A spiritual and metaphysical dimension has become increasingly pronounced in their later work, particularly following Samyn's conversion to Catholicism. Projects like Cathedral-in-the-Clouds explore themes of faith, transcendence, and the sacred within digital space. Their philosophy embraces technology as a tool not for escapism, but for connecting with deeper aspects of the human condition, including mortality, love, and the divine.
Impact and Legacy
Harvey and Samyn's impact is foundational to the development of the "art game" or "independent game" movement. Alongside a small cohort of other developers in the 2000s, they proved that video games could be a legitimate and powerful form of personal artistic expression. Their work has inspired countless developers to pursue more experimental, emotional, and aesthetically driven projects outside mainstream conventions.
They have left a significant legacy within digital art history, seamlessly connecting the net art practices of the 1990s with contemporary game-based art and digital sculpture. Their career demonstrates a coherent artistic evolution across shifting technological landscapes, maintaining a consistent inquiry into the human aspects of human-computer interaction.
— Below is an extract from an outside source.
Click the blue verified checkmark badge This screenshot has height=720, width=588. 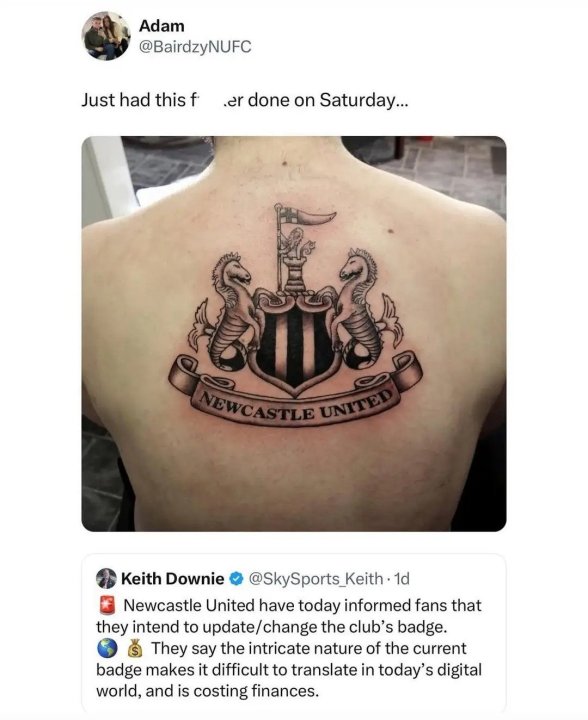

Through exhibitions at institutions like SFMOMA, the Walker Art Center, and the High Museum of Art, as well as Harvey's professorship, they have helped bridge the cultural divide between the video game industry and the contemporary art world. They have been instrumental in fostering critical discourse that treats games as cultural artifacts worthy of deep analysis and aesthetic appreciation.
Personal Characteristics
Beyond their professional collaboration, Harvey and Samyn are life partners, having married after their artistic partnership began. Their personal and creative lives are deeply intertwined, with their shared home in Ghent, Belgium, often serving as the studio and intellectual hub for Tale of Tales. This unity of life and art underscores the holistic nature of their commitment.
Harvey's personal artistic practice reveals a thoughtful engagement with identity and history. Her use of self-portraiture in her digital sculptures is a conscious act of inserting herself—an African-American woman—into art historical narratives from which she has often been excluded. This work reflects a personal commitment to revision and representation.
Samyn's personal spiritual journey, culminating in his conversion to Catholicism, profoundly influences the couple's shared creative direction. This characteristic highlights a shared propensity for deep, life-altering commitments, whether to an artistic medium, a collaborative partner, or a system of belief. Their personal characteristics are marked by a search for meaning and authenticity in both life and art.
References
- 1. Wikipedia
- 2. Rhizome
- 3. The Guardian
- 4. Rock, Paper, Shotgun
- 5. Los Angeles Times
- 6. Bitforms Gallery
- 7. Gazelli Art House
- 8. Vertex School Podcast
- 9. Kunsthochschule Kassel (University of Art and Design Kassel) website)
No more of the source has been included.